Now, let's figure out what "the other end of the ordinate through the point" means. If our point is $P(x_1, y_1)$, the "ordinate" is just the vertical line at $x=x_1$. The "other end" of this ordinate on the ellipse would be a point with the same $x$-coordinate but the opposite $y$-coordinate. Let's call this new point $P'(x_1, -y_1)$. We should quickly check if $P'$ is really on the ellipse:
$\frac{x_1^2}{a^2}+\frac{(-y_1)^2}{b^2} = \frac{x_1^2}{a^2}+\frac{y_1^2}{b^2}$. Since $P(x_1, y_1)$ was on the ellipse, we know this is equal to 1. So, $P'(x_1, -y_1)$ is indeed on the ellipse!

Finally, we need to prove that the polar line $L_P$ (which is $\frac{x x_1}{a^2} - \frac{y y_1}{b^2} = 1$) "touches" the ellipse at $P'(x_1, -y_1)$. When a line "touches" a shape at a point, it means it's the *tangent* line at that point. We also learned a formula for finding the tangent line to an ellipse at a specific point on it! If you have a point $(x_0, y_0)$ on the ellipse $\frac{x^{2}}{a^{2}}+\frac{y^{2}}{b^{2}}=1$, the tangent line is $\frac{x x_0}{a^2} + \frac{y y_0}{b^2} = 1$.

Let's use this formula for our point $P'(x_1, -y_1)$ on the ellipse. The tangent line at $P'$ (let's call it $T_{P'}$) would be:
$\frac{x x_1}{a^2} + \frac{y (-y_1)}{b^2} = 1$.
This simplifies to:
$\frac{x x_1}{a^2} - \frac{y y_1}{b^2} = 1$.

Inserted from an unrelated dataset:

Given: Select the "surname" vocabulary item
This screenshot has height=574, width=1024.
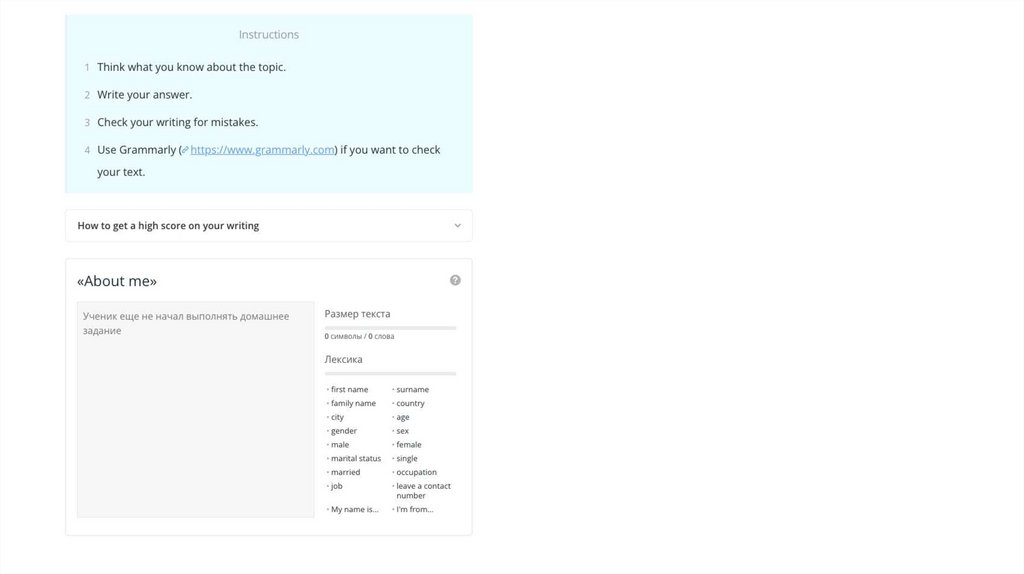Looking at the screenshot, I should click(x=412, y=389).
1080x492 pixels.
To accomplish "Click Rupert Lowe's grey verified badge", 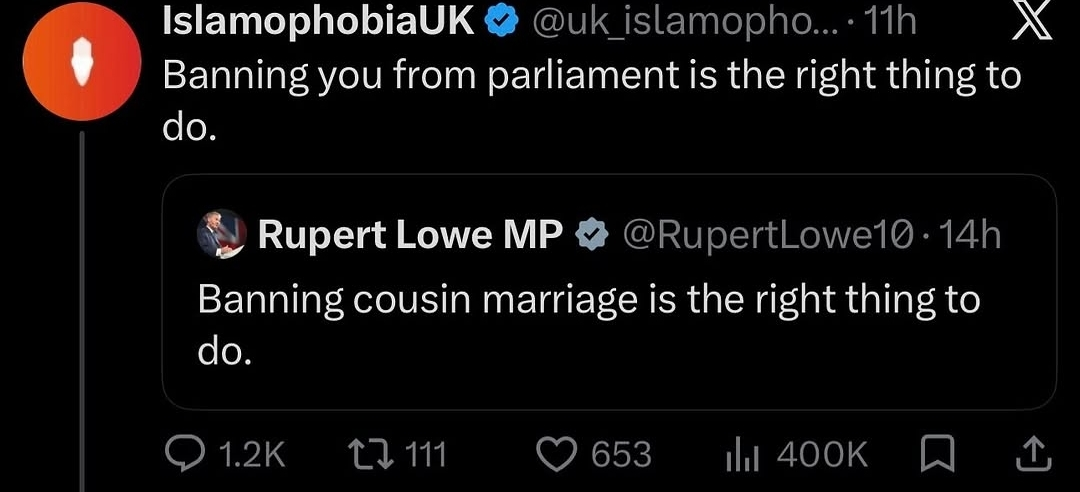I will click(591, 236).
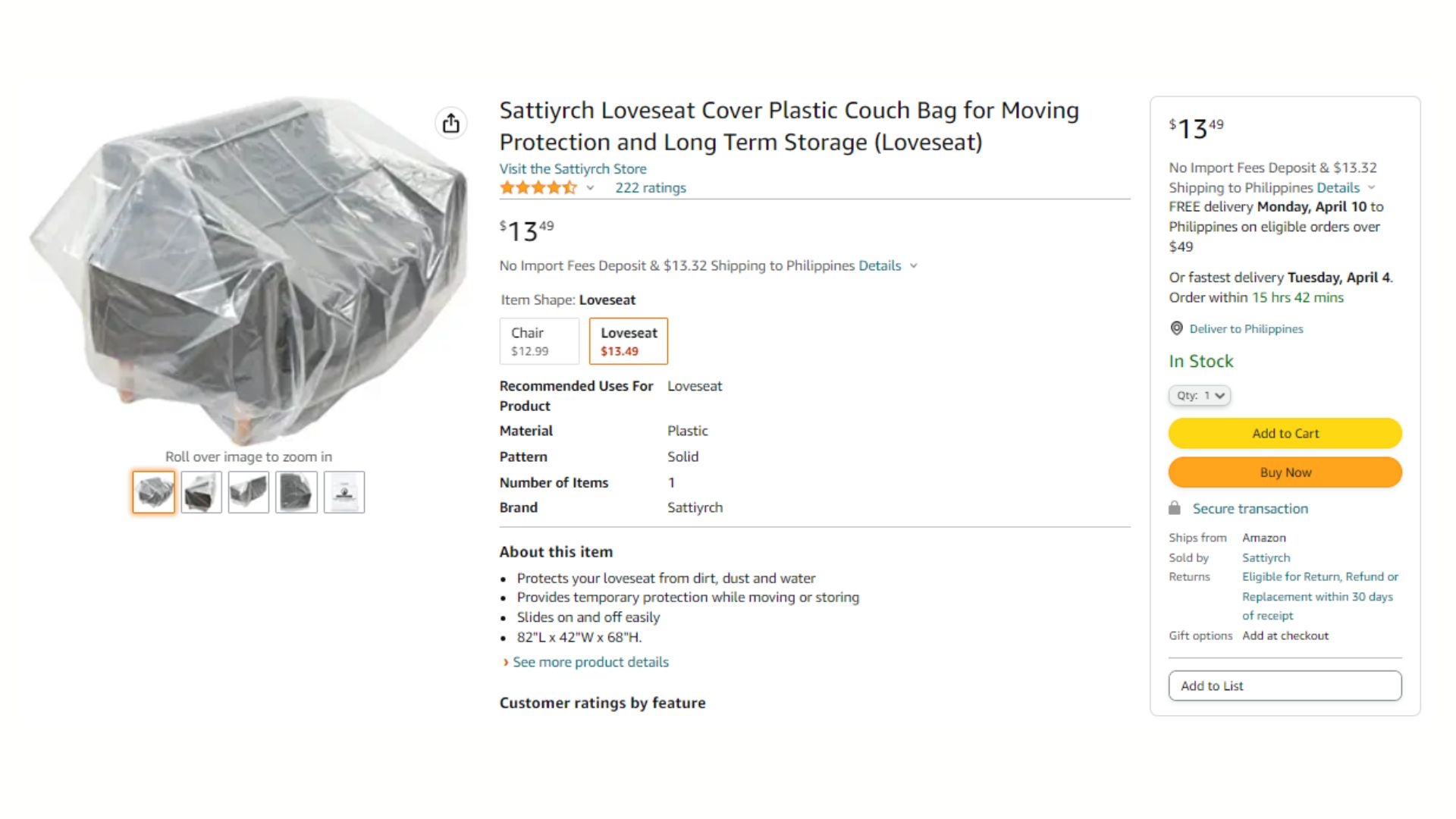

Look! The equation for the polar line $L_P$ is exactly the same as the equation for the tangent line $T_{P'}$!
Since the polar of $P$ is the same line as the tangent to the ellipse at $P'$, and we know $P'$ is on the ellipse, it means the polar line *touches* the ellipse at the point $P'(x_1, -y_1)$. Mission accomplished!